Document excerpt>
--------------------
The addition sections 731 to 737 add the signals of the specific sound on the multi-channels to which the gain adjustment is applied by the gain adjustment sections 738 to 744, respectively, to each of the multi-channel signals output from the delay processing section 8C, and output results of the addition. The addition section 731 adds the signals of the specific sound to the FL signal and outputs a result of the addition, the addition section 732 adds the signals of the specific sound to the FR signal and outputs a result of the addition, and the addition section 733 adds the signals of the specific sound to the C signal and outputs a result of the addition. Moreover, the addition section 734 adds the signals of the specific sound to the SL signal and outputs a result of the addition, the addition section 735 adds the signals of the specific sound to the SR signal and outputs a result of the addition, the addition section 736 adds the signals of the specific sound to the TopSL signal and outputs a result of the addition, and the addition section 737 adds the signals of the specific sound to the TopSR signal and outputs a result of the addition. After that, the signal processing section 3C outputs the output signals of the addition sections 731 to 737 as the 5.0.2-channel signals.

With the configuration described above, the signal processing section 3C can make adjustment of the clarity of the specific sound and the adjustment of the localization of the specific sound. In a case in which the clarity of the specific sound is to be adjusted, it is only required to control each of the gain adjustment sections 738 to 744 such that the clarity of the specific sound of the output signals increases or decreases compared with the case in which the specific sound is not added. For example, in a case in which a sound source of the specific sound is positioned at the center position, the gains of the signals of the specific sound on the multi-channels to be added to the C signal in the addition section 733 are increased by the gain adjustment section 740. With this configuration, the specific sound can be emphasized, thereby being able to increase the clarity. Moreover, for example, these gains are reduced by the gain adjustment section 740. With this configuration, the specific sound is suppressed, thereby being able to reduce the clarity. That is, as in the first embodiment, the karaoke effect can be achieved. Note that, also in this case, the signal to be adjusted is not limited to the C signal and, for example, signals may be adjusted according to the sound source direction.

Moreover, in a case in which the localization of the specific sound is to be adjusted, it is only required to control each of the gain adjustment sections 738 to 744 such that the specific sound is localized to a desired position. For example, it is possible to adjust the localization of the specific sound toward the TopFL side by increasing the gains of the signals of the specific sound to be added to the TopFL signal and reducing the gains of the signals of the specific sound to be added to signals on other channels. Note that, in a case in which the adjustment of the clarity and the adjustment of the localization are to be made, the channel the level of the signal of the specific sound on which is increased or reduced is not limited to one channel and may be multiple channels.
--------------------
Data excerpt>
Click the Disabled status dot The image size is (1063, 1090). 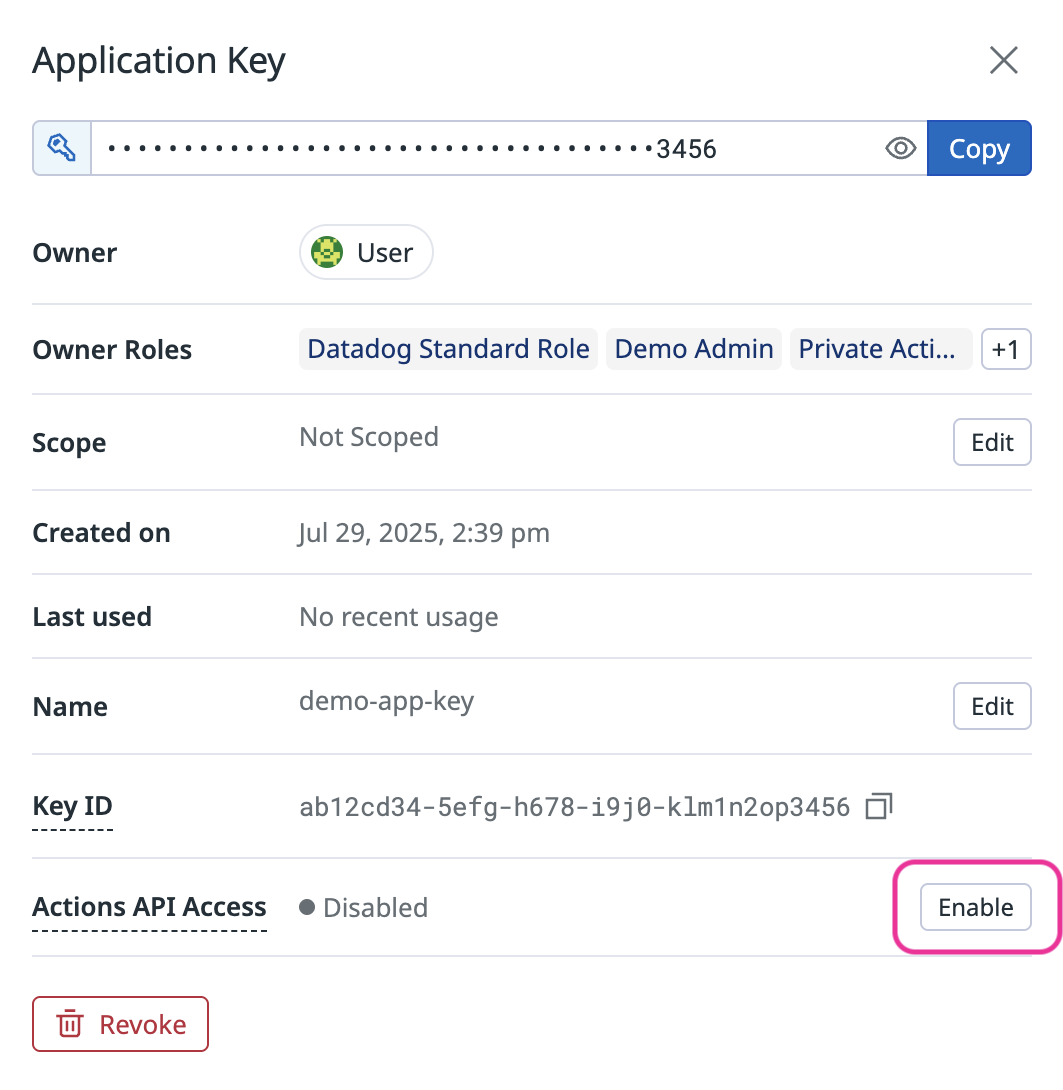[307, 907]
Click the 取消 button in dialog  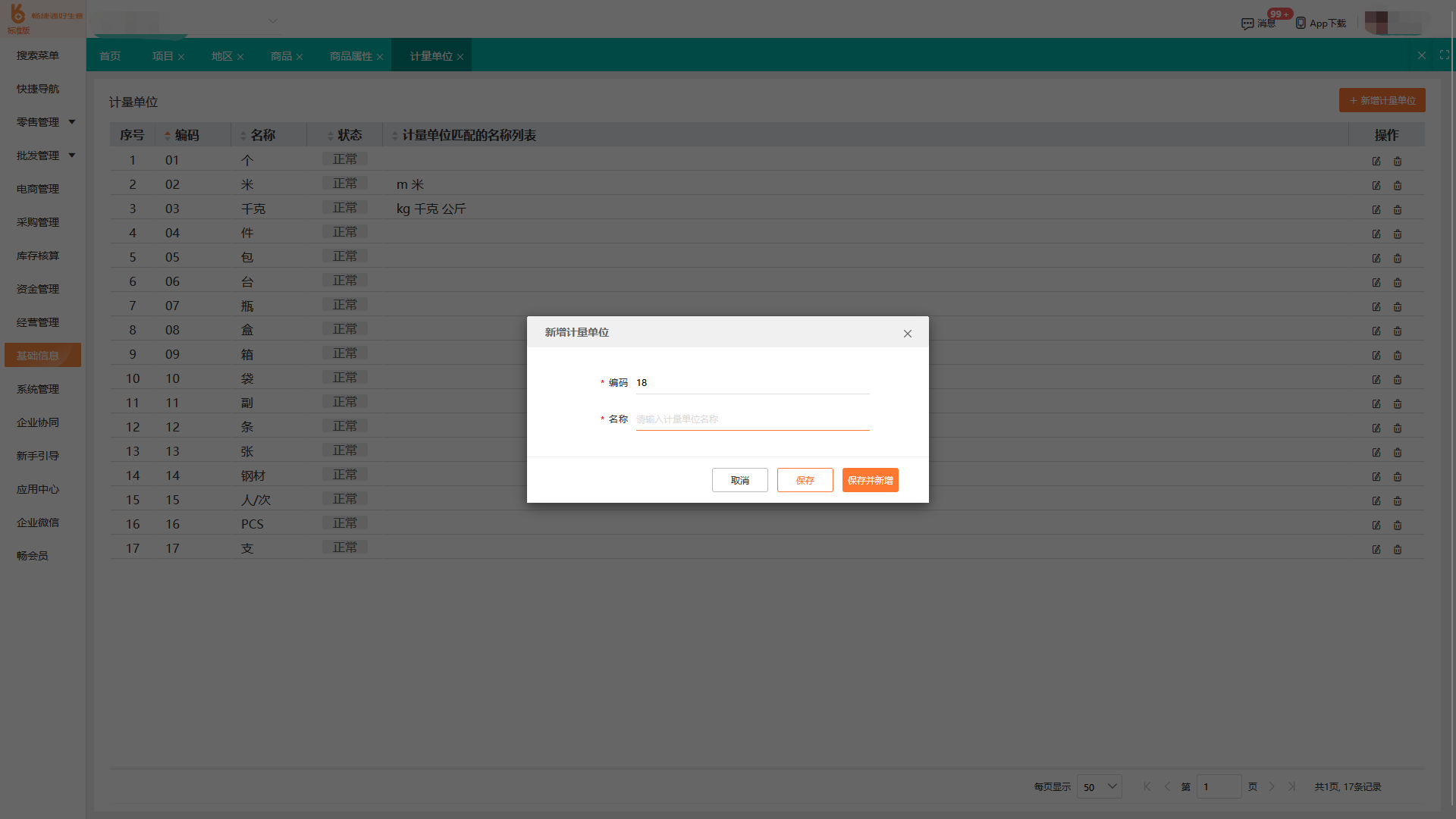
--------------------
Brief 1> In the passage on the signal processing section 3C, which gain adjustment section raises the gains of the specific sound added to the C signal when the sound source is at the center position?
Brief 2>
Decide whether each statement agrees with the passage on the signal processing section 3C. Answer yes or no for each, and quote the words from the passage that settle it.
(a) The addition section 735 adds the signals of the specific sound to the SR signal.
(b) The signal processing section 3C outputs the results of the addition sections as 7.1-channel signals.
(c) When clarity and localization are adjusted, the level of the specific sound can be changed on only one channel.
Brief 3> Carry on the passage on the signal processing section 3C from its last sentence, in the same style.

Final result 1> Gain adjustment section 740.

Final result 2>
(a) Yes: "the addition section 735 adds the signals of the specific sound to the SR signal"
(b) No: "outputs the output signals of the addition sections 731 to 737 as the 5.0.2-channel signals"
(c) No: "is not limited to one channel and may be multiple channels"

Final result 3>
In a case in which both the adjustment of the clarity and the adjustment of the localization of the specific sound are to be made, it is only required to appropriately control the gain adjustment sections 738 to 744 in consideration both the clarity and the localization. In a case in which the adjustment of the clarity and the adjustment of the localization of the specific sound are not to be made, it is only required to control each of the gain adjustment sections 738 to 744 such that each signal output from the delay processing section 8C is directly output.

As described above, with the signal processing section 3C, even in a case in which the input signals are the multi-channel signals, the adjustment of the clarity and the adjustment of the localization can be achieved, thereby being able to create the experience value of the content. Note that the channel configuration may be other than the 5.0.2 channels.

1-6. Example of Processing by Signal Processing Section

FIG. 10 illustrates the processing performed by the signal processing section 3 described above, as a flowchart. The signal processing section 3 inputs the input signals when the processing is started by, for example, a power supply being turned on (Step S10). After that, the signal processing section 3 uses the learning model obtained through the machine learning, to extract the signals of the specific sound from these input signals (feature extraction step: Step S20). After that, the signal processing section 3 appropriately adjusts the gains of these extracted signals of the specific sound and adds the results to the signals based on the input signals (feature addition step: Step S30). The gains of the signals of the specific sound to be added are appropriately adjusted according to the setting information output by the setting section 2 described before. As described above, the adjustment of the clarity and the adjustment of the localization of the specific sound can be achieved by adjusting the gains of the signals of the specific sound to be added. After that, the signal processing section 3 outputs, as the output signals, the signals to which these signals of the specific sound are added (Step S40). The signal processing section 3 ends the processing by, for example, the power supply being turned off.

1-7. Hardware Configuration Example

FIG. 11 illustrates a hardware configuration example of the information processing apparatus 1 described above. The information processing apparatus 1 includes a control section 101, a storage section 102, an input section 103, a communication section 104, and an output section 105 connected to one another via a bus.

The control section 101 includes, for example, a CPU (Central Processing Unit), a RAM (Rando Access Memory), a ROM (Read Only Memory), and the like. In the ROM, a program, for example, which is read and is operated by the CPU and the like are stored. The RAM is used as a work memory of the CPU. The CPU executes various types of processing according to the program stored in the ROM, to issue commands, thereby controlling the entire information processing apparatus 1.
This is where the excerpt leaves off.